### GIVEN REQUEST A
In the forum thread on library degrees, what does the commenter who is currently pursuing an MLS say supplies all of their practical, hands-on knowledge?

### SELECTION
Re:Barriers to entry
Right. Same thing with lawyers. Lots of people want to be lawyers, dammit.
GDJD degrees getting in the way.
TOTALLY not fair.
Re:Barriers to entry
Somehow, my original comment was modified to flamebait. Anyway. What is a MLS good for? Librarians help people find books and do research. I have an English degree and several years of experience working in book stores. I’ve spoken to librarians. I’ve spoken to non-librarians who work in libraries. I’ve looked into what librarians do and nothing requires a flipping master’s degree. Anyway, you egotistical git, it’s not a question of fairness. There is a lot of whining about an upcoming librarian shortage. The shortage is obviously artificial and can be solved very easily.
Re:Barriers to entry
Anti-Masters anon, I would urge you to look at the Occupational Outlook Handbook (http://www.bls.gov/oco/print/ocos068.htm) to get a better idea of what librarians do. There are probably a lot of librarians who don’t actively use their Masters, but a lot of us do. Like, every day.
Re:Barriers to entry
You know, I’m currently in the process of getting my MLS, and I agree. Most of my time is spent on completely worthless crap. I do not need to write a 25 page content analysis of a kind of young adult literature in order to be a good children’s librarian. I don’t need to take a class in academic theories about how people process information. I want and need practical, hands-on knowledge, and every bit of that I am getting from my job as a library assistant – NOT from my master’s studies. The degree is nothing more than a silly piece of paper I need to get a higher-paying job. Perhaps it may be useful for some academic types, but I for one do not think it is nearly as helpful as practical experience.

### GIVEN REQUEST B
Copy out the records from their first line through the line containing "coord(554,444)", both ends included.

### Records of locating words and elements
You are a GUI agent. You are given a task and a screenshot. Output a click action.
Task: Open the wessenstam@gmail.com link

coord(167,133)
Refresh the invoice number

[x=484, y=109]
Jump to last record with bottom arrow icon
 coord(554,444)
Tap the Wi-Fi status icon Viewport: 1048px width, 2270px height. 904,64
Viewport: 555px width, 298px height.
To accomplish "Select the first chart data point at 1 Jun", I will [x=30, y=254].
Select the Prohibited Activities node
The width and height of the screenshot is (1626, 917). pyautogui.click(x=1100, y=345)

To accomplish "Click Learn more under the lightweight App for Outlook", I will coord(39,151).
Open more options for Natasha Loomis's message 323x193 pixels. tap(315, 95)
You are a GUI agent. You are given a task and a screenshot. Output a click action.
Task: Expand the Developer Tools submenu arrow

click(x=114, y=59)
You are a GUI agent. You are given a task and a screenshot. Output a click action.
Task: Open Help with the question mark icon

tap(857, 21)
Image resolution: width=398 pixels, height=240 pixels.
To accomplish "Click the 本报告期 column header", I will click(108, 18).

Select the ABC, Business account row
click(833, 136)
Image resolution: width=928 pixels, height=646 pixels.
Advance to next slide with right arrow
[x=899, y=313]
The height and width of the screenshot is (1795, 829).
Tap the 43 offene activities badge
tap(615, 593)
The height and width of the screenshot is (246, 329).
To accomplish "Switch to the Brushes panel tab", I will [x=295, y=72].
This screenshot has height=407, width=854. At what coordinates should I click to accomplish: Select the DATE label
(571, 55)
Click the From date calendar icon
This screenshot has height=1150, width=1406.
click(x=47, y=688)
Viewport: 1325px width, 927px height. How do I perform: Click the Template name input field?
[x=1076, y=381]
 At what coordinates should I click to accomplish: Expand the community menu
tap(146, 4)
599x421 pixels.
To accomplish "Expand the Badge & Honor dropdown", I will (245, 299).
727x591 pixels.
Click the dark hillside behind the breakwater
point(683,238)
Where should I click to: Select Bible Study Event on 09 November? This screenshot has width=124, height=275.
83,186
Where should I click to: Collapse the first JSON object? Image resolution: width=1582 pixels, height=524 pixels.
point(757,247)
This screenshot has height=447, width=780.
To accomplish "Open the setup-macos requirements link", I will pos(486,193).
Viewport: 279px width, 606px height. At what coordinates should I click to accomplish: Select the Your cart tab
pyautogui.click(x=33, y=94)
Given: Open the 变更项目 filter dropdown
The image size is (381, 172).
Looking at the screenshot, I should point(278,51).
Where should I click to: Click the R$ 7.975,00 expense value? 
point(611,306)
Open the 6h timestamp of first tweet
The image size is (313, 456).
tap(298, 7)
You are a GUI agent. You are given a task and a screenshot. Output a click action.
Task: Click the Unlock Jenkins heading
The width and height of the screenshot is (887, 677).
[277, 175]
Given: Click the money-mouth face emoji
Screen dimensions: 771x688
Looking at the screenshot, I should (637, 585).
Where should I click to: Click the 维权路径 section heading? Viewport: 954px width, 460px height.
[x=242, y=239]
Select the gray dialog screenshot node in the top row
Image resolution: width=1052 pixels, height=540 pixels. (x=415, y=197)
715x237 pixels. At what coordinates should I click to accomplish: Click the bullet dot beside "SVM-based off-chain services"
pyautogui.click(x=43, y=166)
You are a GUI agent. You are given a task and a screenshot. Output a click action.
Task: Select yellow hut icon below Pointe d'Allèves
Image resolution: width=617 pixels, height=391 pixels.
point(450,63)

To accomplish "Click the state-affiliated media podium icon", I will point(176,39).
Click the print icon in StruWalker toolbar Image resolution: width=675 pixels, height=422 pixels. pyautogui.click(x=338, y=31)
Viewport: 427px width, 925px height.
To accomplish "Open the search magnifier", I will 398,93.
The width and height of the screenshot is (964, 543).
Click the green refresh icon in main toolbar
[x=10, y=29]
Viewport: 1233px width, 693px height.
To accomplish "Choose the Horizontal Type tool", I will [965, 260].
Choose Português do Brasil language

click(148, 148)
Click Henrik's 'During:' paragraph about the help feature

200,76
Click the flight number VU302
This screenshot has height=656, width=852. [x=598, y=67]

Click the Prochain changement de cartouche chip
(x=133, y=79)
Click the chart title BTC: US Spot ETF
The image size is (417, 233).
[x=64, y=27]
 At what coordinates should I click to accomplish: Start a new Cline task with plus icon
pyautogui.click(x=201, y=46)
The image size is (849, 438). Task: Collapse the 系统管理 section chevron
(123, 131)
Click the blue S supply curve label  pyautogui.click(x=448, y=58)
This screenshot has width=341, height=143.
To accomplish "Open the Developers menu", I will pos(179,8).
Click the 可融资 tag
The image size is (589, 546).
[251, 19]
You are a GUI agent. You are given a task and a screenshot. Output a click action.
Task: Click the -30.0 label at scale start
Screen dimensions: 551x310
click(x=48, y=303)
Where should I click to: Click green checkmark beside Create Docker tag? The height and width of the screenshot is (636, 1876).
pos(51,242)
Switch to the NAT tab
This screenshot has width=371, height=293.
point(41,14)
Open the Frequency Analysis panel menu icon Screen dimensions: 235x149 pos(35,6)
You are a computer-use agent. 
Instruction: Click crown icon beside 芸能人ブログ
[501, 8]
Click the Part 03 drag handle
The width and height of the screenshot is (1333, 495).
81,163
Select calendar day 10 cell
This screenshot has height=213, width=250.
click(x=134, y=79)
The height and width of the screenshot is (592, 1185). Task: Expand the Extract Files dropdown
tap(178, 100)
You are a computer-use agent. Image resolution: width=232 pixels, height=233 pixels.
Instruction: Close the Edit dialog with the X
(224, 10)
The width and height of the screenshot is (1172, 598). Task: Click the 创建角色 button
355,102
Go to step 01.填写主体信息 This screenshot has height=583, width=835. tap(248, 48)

### TASK OUTPUT A
Their job as a library assistant.

### TASK OUTPUT B
You are a GUI agent. You are given a task and a screenshot. Output a click action.
Task: Open the wessenstam@gmail.com link

coord(167,133)
Refresh the invoice number

[x=484, y=109]
Jump to last record with bottom arrow icon
 coord(554,444)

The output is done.